Ania Aliabieva s'assoupissait dans son magasin d'équipements militaires quand une explosion l'a tirée de sa torpeur et a semé la panique dans ce quartier d'habitation jusqu'alors globalement épargné de cette ville située tout près de la ligne de front.
"Tout le monde s'est mis à courir. La sortie habituelle du bâtiment était complètement bloquée, c'était impossible d'en sortir", dit-elle à l'AFP, les yeux figés, grands ouverts. "On a commencé à grimper par la fenêtre. On a eu le plus grand mal à sortir. On s'est retourné et tout brûlait", témoigne cette femme de 25 ans, les bras couverts de coupures légères du fait de l'explosion.
La frappe, un missile selon les secours, a fait 12 morts et 44 blessés d'après la police dans cette cité industrielle déjà balafrée par plusieurs mois de bombardements russes incessants. "Nos sauveteurs, avec la police et les services publics, sont en train de dégager les décombres pour déterminer exactement le nombre des morts et des blessés", a déclaré le chef de l'administration régionale, Vadym Filachkine, à la télévision.
Kostiantynivka, où vivaient jadis quelque 70.000 personnes, se trouve à environ 13 kilomètres des forces russes, actuellement à l'offensive dans cette zone. "La Russie sera tenue pour responsable de ce terrorisme", a juré le président Volodymyr Zelensky.
Sur place, lançant des jurons à la police, un homme en short et en tee-shirt forçait le cordon de sécurité en direction de sacs mortuaires alignés par les secouristes, apparemment à la recherche d'un proche disparu.
"Soudain une énorme explosion"
Non loin de là, une femme en pleurs, un mouchoir sur la bouche, supplie la police, en quête d'informations sur un enfant de sa famille lui aussi introuvable.
Vivant dans un immeuble de style soviétique avec une cour verdoyante juste à côté du supermarché frappé, Natalia regardait la télévision lorsque l'explosion a soufflé les fenêtres donnant sur son balcon. "'Bang !' est un mot bien faible pour décrire" la détonation, témoigne auprès de l'AFP cette femme de 51 ans en chemise rouge et aux cheveux teintés en noir.
Des journalistes de l'AFP ont vu des dizaines de personnes quitter les lieux en courant, la police mettant en garde contre une possible deuxième frappe. Des filets de fumée noire s'élevaient encore des décombres du grand centre commercial soudain transformé en un imbroglio de morceaux de métal tordu, tandis que des pompiers s'employaient à éteindre les flammes.
Un peu plus loin, le chemisier trempé de sang et saignant à la jambe, une femme pleure au pied d'un immeuble résidentiel aux vitres soufflées. "Je n'ai rien entendu venir, juste soudain une énorme explosion.

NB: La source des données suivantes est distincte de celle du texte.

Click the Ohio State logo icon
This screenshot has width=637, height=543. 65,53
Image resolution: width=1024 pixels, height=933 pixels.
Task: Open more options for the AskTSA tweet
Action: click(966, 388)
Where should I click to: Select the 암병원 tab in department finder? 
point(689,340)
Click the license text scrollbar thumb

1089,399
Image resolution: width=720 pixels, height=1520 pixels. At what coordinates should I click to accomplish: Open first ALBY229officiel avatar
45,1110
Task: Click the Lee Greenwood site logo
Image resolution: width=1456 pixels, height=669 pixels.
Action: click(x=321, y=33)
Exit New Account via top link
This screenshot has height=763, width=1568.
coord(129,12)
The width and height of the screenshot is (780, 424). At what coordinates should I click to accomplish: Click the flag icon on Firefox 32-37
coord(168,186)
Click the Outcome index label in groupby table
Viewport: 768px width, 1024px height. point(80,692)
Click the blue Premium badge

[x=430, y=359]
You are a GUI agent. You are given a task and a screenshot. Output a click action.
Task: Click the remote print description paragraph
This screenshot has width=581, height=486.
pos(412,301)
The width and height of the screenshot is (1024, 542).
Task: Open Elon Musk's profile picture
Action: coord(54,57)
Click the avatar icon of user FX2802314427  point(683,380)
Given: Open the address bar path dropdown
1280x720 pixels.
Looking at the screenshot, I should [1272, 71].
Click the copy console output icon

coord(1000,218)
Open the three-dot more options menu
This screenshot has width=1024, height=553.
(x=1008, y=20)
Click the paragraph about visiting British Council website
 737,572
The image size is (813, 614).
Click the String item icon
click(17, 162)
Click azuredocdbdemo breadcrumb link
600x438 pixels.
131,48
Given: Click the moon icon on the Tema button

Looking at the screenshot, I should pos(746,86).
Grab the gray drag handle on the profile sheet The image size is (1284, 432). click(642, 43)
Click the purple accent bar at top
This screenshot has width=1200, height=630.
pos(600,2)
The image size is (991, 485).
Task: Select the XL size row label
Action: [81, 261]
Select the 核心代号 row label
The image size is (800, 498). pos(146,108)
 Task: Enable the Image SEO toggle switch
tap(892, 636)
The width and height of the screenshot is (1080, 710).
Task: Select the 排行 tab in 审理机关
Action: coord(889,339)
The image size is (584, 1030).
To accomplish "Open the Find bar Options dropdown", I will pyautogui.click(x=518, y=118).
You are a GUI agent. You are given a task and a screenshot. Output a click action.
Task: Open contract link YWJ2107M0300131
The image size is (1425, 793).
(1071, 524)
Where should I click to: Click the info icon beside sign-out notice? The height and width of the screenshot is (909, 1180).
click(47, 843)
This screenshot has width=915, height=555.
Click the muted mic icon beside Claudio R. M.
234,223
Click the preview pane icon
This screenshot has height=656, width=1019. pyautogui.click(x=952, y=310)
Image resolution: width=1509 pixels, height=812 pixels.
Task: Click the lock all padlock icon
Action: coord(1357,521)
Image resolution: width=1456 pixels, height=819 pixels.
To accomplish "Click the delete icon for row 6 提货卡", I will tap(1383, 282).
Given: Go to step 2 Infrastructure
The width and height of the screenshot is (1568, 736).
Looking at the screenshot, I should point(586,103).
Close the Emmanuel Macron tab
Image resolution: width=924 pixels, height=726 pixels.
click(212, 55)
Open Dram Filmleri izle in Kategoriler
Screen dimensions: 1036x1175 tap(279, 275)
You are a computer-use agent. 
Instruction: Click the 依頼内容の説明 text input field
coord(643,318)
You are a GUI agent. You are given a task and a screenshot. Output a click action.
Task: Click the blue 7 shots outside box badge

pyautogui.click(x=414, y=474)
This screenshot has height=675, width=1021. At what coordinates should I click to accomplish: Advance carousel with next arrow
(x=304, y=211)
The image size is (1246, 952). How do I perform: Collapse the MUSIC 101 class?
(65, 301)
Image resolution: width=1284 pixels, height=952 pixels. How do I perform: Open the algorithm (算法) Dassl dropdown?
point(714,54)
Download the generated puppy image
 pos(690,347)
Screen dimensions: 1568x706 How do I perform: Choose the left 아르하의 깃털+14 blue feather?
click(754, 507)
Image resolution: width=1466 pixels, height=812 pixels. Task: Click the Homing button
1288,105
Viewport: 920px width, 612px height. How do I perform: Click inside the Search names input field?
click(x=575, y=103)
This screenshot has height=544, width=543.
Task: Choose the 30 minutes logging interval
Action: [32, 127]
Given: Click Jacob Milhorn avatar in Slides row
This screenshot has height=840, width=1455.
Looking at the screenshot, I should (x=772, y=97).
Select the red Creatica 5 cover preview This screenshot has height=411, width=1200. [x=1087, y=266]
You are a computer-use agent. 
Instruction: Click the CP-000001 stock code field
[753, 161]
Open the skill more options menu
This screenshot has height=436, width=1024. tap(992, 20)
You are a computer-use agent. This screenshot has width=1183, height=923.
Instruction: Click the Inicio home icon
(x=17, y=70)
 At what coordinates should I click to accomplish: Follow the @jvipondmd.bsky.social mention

Je n'ai rien d'autre à dire. Je suis sous le choc", raconte un autre témoin, une femme en robe de chambre et en tongs, sans vouloir décliner son identité.
Évacuation des enfants
Pendant que des sirènes d'alerte aérienne retentissaient, des habitants de la ville paniqués et en larmes déblayaient les débris et passaient des coups de téléphone désespérés à des membres de leur famille disparus. Au loin, le bruit de drones et de tirs d'artillerie.
La Russie considère depuis longtemps la région minière de Donetsk comme un enjeu majeur et y a relancé son offensive après avoir affirmé l'avoir annexée à l'automne 2022.
L'armée russe a récemment revendiqué la prise d'une série de villages dans les environs. Si de nombreuses personnes ont déjà quitté cette zone, les autorités ukrainiennes ont de leur côté ordonné l'évacuation des enfants et de leurs tuteurs, y compris dans les villages situés autour de Pokrovsk, un important nœud ferroviaire, en prévision de nouvelles avancées russes.
Natalia a elle-même quitté Pokrovsk pour Kostiantynivka il y a tout juste une semaine, pour fuir des combats, selon elle, encore plus effrayants là-bas. Les autorités lui avaient donné la possibilité de quitter complètement la région, mais elle estimait n'avoir pas d'autres choix. "La question est de savoir où aller et avec quel argent ?", interroge-t-elle, tandis que de nouveaux tirs d'artillerie résonnent au loin.